Leadership from the front is another hoary industrio-military metaphor used to connote brave, bold and decisive management. The question today, however is whether there is a front, and if you can even find it, whether it will remain so long enough to matter. We want to be in the middle in order to identify and effectuate as many options as we can. Do the math - and the science.

This is about our ability to recognize the ways in which our world is changing so that we can take advantage of those changes before the changes change again. It's about mindset and openness to new ideas and tolerance of those who look, speak - and think - differently than we do so that rather than rejecting them out of hand, we assess how they might help us - and we might help them.

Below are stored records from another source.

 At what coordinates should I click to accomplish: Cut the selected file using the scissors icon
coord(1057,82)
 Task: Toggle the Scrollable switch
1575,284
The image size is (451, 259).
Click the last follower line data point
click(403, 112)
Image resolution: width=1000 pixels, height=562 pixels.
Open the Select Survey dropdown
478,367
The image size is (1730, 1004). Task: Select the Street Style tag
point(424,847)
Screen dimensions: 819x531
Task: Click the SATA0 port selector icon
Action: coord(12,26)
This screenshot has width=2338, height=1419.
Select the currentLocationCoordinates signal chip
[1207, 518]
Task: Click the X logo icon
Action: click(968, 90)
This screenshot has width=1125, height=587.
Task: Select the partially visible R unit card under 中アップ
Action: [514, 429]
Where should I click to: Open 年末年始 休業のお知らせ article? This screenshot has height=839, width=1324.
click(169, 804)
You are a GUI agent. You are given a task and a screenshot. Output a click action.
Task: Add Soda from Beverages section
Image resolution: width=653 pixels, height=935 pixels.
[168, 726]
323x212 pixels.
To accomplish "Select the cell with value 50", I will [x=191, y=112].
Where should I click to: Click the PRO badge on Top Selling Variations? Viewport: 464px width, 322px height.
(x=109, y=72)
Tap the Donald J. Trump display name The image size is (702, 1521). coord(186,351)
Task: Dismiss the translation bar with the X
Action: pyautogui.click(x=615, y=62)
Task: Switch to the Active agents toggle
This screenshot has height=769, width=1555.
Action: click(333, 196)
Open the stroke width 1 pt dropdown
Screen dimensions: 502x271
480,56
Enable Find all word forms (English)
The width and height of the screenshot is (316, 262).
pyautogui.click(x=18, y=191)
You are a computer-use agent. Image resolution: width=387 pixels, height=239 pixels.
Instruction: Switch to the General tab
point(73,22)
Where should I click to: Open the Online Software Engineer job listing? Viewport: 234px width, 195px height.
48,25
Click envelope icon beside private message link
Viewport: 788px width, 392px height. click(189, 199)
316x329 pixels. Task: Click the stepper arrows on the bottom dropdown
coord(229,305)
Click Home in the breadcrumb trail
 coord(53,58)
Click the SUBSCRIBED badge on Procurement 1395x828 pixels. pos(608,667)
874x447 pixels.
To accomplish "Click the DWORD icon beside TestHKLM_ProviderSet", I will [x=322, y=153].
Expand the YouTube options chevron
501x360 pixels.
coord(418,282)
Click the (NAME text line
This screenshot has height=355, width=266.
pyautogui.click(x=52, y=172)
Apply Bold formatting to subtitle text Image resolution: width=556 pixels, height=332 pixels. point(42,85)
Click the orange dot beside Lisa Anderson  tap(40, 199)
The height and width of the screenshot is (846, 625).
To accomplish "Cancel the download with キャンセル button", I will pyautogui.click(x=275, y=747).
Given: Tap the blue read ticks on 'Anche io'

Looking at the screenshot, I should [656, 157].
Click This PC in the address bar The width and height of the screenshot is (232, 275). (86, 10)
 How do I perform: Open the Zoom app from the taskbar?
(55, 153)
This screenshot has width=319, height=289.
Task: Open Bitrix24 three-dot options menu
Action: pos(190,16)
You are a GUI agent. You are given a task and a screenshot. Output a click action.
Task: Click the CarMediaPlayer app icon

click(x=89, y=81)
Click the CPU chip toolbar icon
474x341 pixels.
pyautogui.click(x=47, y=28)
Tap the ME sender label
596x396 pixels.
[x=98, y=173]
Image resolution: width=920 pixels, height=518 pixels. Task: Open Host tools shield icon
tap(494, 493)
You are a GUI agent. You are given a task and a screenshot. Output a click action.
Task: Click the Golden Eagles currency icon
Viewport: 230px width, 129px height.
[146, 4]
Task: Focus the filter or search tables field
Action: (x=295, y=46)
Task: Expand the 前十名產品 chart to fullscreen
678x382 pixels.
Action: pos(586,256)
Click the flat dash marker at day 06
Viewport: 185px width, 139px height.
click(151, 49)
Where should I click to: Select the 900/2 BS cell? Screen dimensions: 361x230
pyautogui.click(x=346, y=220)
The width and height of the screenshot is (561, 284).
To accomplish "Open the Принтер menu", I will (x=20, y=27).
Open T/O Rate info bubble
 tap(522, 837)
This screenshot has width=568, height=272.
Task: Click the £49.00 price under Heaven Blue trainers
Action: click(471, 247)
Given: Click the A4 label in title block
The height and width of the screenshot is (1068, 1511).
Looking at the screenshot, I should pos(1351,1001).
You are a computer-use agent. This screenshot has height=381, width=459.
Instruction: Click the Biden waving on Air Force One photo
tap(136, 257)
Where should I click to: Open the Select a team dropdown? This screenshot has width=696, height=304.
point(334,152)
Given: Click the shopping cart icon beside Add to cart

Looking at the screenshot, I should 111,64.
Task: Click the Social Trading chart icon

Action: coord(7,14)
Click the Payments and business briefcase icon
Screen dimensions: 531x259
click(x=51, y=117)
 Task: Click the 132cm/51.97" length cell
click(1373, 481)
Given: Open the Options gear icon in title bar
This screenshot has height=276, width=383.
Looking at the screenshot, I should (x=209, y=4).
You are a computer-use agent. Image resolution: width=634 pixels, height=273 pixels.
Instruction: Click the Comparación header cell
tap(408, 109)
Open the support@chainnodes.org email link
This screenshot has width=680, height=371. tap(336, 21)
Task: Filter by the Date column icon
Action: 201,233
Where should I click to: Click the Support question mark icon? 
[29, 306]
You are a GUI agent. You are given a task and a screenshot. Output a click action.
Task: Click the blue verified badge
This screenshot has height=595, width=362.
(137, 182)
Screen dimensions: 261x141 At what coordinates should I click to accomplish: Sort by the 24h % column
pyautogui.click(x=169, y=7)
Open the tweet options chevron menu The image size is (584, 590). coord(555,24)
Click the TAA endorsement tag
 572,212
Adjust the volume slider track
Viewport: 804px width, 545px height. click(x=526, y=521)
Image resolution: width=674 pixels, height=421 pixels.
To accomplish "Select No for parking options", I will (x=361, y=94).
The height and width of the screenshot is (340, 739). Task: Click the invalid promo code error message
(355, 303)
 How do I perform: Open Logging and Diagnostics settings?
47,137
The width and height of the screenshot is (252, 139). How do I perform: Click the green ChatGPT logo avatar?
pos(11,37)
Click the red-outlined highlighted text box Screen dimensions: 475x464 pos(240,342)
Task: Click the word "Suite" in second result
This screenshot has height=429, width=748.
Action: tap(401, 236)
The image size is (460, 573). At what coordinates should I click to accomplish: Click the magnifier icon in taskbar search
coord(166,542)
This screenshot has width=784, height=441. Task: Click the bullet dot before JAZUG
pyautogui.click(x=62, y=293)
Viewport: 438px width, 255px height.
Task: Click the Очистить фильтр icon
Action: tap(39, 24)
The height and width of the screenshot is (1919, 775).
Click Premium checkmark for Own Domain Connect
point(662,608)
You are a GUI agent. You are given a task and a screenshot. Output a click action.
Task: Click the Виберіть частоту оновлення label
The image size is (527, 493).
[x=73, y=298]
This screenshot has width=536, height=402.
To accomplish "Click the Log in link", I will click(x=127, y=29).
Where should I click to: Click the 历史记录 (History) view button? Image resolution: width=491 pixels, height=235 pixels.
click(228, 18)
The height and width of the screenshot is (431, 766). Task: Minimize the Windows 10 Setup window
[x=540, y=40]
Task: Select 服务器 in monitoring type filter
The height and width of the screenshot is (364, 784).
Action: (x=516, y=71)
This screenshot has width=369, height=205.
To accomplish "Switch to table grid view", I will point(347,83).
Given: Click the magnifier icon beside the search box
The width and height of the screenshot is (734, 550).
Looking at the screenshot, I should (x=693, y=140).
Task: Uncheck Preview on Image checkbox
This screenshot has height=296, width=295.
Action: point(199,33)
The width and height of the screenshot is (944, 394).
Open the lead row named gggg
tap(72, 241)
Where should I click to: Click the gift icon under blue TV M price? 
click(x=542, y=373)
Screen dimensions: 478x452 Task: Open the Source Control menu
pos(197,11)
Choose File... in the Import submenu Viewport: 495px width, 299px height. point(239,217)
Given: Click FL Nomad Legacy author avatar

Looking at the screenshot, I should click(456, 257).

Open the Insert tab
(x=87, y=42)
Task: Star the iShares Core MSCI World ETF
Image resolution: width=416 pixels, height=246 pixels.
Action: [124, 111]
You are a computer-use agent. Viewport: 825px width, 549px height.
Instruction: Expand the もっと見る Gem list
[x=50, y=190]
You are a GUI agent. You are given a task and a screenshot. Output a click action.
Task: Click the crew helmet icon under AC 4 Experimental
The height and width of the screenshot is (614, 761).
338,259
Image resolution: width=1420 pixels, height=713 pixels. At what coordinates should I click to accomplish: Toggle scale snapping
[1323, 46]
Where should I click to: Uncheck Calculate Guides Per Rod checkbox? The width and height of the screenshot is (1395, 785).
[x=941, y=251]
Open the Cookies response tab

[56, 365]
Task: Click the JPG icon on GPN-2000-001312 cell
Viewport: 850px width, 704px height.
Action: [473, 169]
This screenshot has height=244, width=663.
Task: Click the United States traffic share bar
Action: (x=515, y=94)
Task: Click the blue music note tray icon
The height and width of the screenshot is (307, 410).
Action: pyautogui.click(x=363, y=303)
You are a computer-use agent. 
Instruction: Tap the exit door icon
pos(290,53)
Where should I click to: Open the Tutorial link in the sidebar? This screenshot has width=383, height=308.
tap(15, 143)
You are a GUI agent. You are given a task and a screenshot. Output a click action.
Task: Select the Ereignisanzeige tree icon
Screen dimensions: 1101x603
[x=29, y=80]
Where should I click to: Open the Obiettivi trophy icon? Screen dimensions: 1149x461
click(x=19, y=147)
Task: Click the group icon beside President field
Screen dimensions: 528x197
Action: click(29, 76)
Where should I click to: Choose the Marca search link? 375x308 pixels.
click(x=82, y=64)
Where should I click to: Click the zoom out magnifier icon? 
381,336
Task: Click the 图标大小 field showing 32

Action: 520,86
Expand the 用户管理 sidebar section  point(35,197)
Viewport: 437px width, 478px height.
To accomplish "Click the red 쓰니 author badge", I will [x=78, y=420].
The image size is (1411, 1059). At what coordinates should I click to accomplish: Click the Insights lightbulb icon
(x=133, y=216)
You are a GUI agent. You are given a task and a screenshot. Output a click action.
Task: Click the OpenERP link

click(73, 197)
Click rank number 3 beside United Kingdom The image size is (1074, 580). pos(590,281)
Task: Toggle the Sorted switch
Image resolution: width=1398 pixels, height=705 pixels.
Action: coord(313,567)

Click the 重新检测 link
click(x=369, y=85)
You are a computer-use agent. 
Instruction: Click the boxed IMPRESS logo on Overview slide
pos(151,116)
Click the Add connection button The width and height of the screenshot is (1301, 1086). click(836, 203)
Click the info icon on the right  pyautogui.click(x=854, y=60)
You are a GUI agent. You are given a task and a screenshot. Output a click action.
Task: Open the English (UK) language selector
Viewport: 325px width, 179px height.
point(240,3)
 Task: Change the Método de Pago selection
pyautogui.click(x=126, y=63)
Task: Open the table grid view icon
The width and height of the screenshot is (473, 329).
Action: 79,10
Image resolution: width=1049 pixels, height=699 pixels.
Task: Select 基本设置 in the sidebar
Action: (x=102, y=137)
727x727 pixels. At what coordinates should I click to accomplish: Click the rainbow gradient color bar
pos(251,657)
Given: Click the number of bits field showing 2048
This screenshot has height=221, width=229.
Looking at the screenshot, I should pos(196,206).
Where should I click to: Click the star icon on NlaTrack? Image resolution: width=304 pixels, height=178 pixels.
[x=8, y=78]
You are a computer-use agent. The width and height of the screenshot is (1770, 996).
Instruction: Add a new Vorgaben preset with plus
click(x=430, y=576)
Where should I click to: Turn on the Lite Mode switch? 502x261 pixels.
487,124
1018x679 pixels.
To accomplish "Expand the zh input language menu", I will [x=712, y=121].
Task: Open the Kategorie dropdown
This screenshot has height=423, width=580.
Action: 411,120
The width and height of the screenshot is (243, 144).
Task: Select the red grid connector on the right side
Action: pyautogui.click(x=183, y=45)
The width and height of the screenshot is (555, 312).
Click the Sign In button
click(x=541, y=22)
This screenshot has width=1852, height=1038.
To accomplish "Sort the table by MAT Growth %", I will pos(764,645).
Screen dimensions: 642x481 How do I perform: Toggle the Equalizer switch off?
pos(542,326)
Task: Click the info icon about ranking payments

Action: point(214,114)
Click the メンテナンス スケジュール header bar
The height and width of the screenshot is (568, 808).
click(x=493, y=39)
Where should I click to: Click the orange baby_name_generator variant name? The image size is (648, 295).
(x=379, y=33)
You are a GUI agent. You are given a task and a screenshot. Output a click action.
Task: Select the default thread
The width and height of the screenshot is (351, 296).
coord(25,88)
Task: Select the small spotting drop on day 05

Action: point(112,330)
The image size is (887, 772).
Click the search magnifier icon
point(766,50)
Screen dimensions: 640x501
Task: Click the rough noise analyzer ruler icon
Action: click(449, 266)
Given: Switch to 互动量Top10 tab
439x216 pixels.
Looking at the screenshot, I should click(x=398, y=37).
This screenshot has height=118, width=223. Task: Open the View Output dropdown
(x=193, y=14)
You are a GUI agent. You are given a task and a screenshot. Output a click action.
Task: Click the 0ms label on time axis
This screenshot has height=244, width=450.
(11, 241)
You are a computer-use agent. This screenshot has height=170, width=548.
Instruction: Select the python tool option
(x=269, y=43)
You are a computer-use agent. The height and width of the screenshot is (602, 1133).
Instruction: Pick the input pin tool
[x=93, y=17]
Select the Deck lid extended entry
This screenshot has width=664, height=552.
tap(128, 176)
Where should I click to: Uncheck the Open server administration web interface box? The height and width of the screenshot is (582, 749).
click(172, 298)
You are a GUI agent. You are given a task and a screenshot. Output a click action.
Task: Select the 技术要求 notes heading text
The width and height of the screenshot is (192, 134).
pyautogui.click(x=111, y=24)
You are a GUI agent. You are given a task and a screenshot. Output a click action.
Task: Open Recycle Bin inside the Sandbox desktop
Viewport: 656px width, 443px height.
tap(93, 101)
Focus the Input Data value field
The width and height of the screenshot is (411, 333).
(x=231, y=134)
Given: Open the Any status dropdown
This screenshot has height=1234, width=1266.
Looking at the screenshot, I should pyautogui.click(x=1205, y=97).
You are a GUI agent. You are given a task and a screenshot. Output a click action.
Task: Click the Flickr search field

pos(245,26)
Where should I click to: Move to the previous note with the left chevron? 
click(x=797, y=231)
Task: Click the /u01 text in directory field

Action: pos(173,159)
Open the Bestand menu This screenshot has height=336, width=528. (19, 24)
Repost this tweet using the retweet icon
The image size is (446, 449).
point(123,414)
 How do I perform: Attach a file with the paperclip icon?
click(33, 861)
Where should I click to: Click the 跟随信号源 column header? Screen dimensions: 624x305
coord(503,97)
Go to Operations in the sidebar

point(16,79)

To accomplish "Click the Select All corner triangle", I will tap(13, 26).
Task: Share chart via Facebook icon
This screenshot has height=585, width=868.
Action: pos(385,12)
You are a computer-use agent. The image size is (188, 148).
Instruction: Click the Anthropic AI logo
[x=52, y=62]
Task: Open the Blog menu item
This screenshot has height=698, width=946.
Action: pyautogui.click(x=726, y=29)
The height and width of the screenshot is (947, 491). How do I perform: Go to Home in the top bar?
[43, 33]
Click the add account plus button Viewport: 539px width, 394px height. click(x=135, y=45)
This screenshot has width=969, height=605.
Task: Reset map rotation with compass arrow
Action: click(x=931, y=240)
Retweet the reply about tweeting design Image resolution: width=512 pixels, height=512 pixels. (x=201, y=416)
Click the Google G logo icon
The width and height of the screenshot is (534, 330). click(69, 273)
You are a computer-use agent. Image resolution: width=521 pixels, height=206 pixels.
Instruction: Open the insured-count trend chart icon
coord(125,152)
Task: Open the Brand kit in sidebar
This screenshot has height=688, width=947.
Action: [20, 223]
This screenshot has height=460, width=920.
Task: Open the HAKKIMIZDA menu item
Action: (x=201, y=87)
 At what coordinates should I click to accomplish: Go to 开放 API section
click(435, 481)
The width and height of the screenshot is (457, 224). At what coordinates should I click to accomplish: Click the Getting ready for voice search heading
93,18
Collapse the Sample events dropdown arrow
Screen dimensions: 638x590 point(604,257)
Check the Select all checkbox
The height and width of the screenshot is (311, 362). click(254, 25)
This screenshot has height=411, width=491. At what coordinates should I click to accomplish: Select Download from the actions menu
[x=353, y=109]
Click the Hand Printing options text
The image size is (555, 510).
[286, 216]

Which brings us back to Scott McNealy. He envisioned network potential. But he viewed it as a means of control - of costs and action - so that power would reside with a central authority and distributed computing devices would be merely tools to be used by subordinates at the direction of their betters. What got lost in that image was the possibility that pushing authority and value to the periphery could generate even more opportunity. Exactly where we find ourselves today. JL

Greg Satell comments in Digital Tonto:

The new role of leaders is not to merely plan and direct action, but to inspire belief.  In a networked world, the best way to become a dominant player is to become an indispensable partner.
Legendary strategists have long been compared to master chess players, who know the positions and capabilities of each piece on the board and are capable of thinking several moves ahead.  Historically, that’s been a smart way to run businesses too.
The boundaries were marked by clear industry lines, the timelines defined by strict accounting periods and the players well known.  Through clever planning and effective execution, you could create important efficiencies in crucial areas and attain dominance.
Yet strategy is no longer a game of chess because the board is no longer set out in orderly lines.  Industries have become boundless and permeable.  Competitive threats and transformative opportunities can come from anywhere.  Strategy, therefore, is no longer a punctuated series of moves, but a process of deepening and widening connections.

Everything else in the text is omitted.